Click here to access the exact data set I used.

Total Ratings for Lexus NX and Acura RDX
car_name car_price cost_to_drive owner_stars num_owner_reviews total_rating mpg tech_rate interior_rate value_rate brand owner_stars_2x
2024 Acura RDX 49250 206 4.1 39 7.9 23 8.5 7.5 8 Acura 8.2
2025 Lexus NX 51572 121 4.2 31 7.8 28 8.0 7.5 8 Lexus 8.4

Exploration: What are the top words used to describe each car? Do they differ between the two cars?

Analysis

Note: the word “5” for the Acura was used 391 times (not 3) but was cut off

The top 10 words used to describe both cars were extremely similar, with “5” ,“stars”, and car being the top 3 words used for both. These common words highlight the general qualities of a car that the reviews value, such as technology, comfort, and reliability.

Is there a correlation between the month and the number of reviews published?

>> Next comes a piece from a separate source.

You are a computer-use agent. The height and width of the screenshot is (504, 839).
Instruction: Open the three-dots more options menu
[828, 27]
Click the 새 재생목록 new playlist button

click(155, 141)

My hypothesis is that there would be more reviews around December and January, as these are generally the most popular times to purchase a car and it seems likely that people would review the car while it is relatively new to them.

Analysis

New model years typically being released in December, coupled with Christmas and promotions (such as the Lexus December to Remember Sales Event), makes December one of the most popular months to purchase a car. It would be reasonable to infer that people are more likely to review cars that they have recently bought, therefore causing a spike in car reviews around December, January, and February. While this pattern generally holds true, Lexus seems to have the most significant spike in reviews in December, while Acura’s largest spike happens in May. This suggests that there are likely other variables that impact when a consumer chooses to purchase a review outside of how recently they bought the car, or that Acura has particularly effective sales events in “off” months that Lexus does not have.

Is one car reviewed more positively than the other?

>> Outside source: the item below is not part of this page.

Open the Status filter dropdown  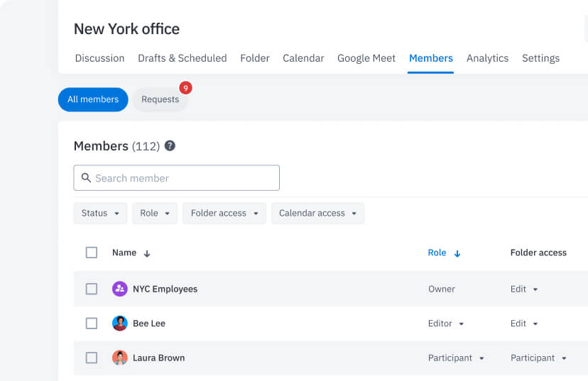click(x=100, y=214)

I examined the distribution of the overall positivity scores of each car to understand where the majority of reviews fell and how outliers impacted the scores.

# A tibble: 2 × 2
  car_model median_positivity
  <chr>                 <dbl>
1 acura                   5  
2 lexus                   5.5

Analysis

Both cars have very similar median positivity values, with Acura having a median value of 5 and Lexus having a median value of 5.5. Outliers can likely be attributed to excessively long reviews, which would have a higher number of scoreable words. The similarity in positivity ratings is unsurprising, as both cars have very similar over-all ratings on the Edmunds website, with the Acura having a 4.1/5 star rating and the Lexus having a 4.2/5 star rating.

Is the positivity value an accurate reflection of the reviewer’s feelings about the car?

To answer this question, I compared the star value that the reviewer assigned the car with the calculated positivity value to understand if a higher star value correlates to a higher positivity score.

Analysis

There appears to be a general trend that the higher the star rating the reviewer gave, the higher the overall positivity was of the language they used in their reviews. This suggets that the results of the text analysis are generally reliable. However, it should be noted that the overlapping margins of error suggest that further ANOVA is needed to understand the statistical relationship between these two variables.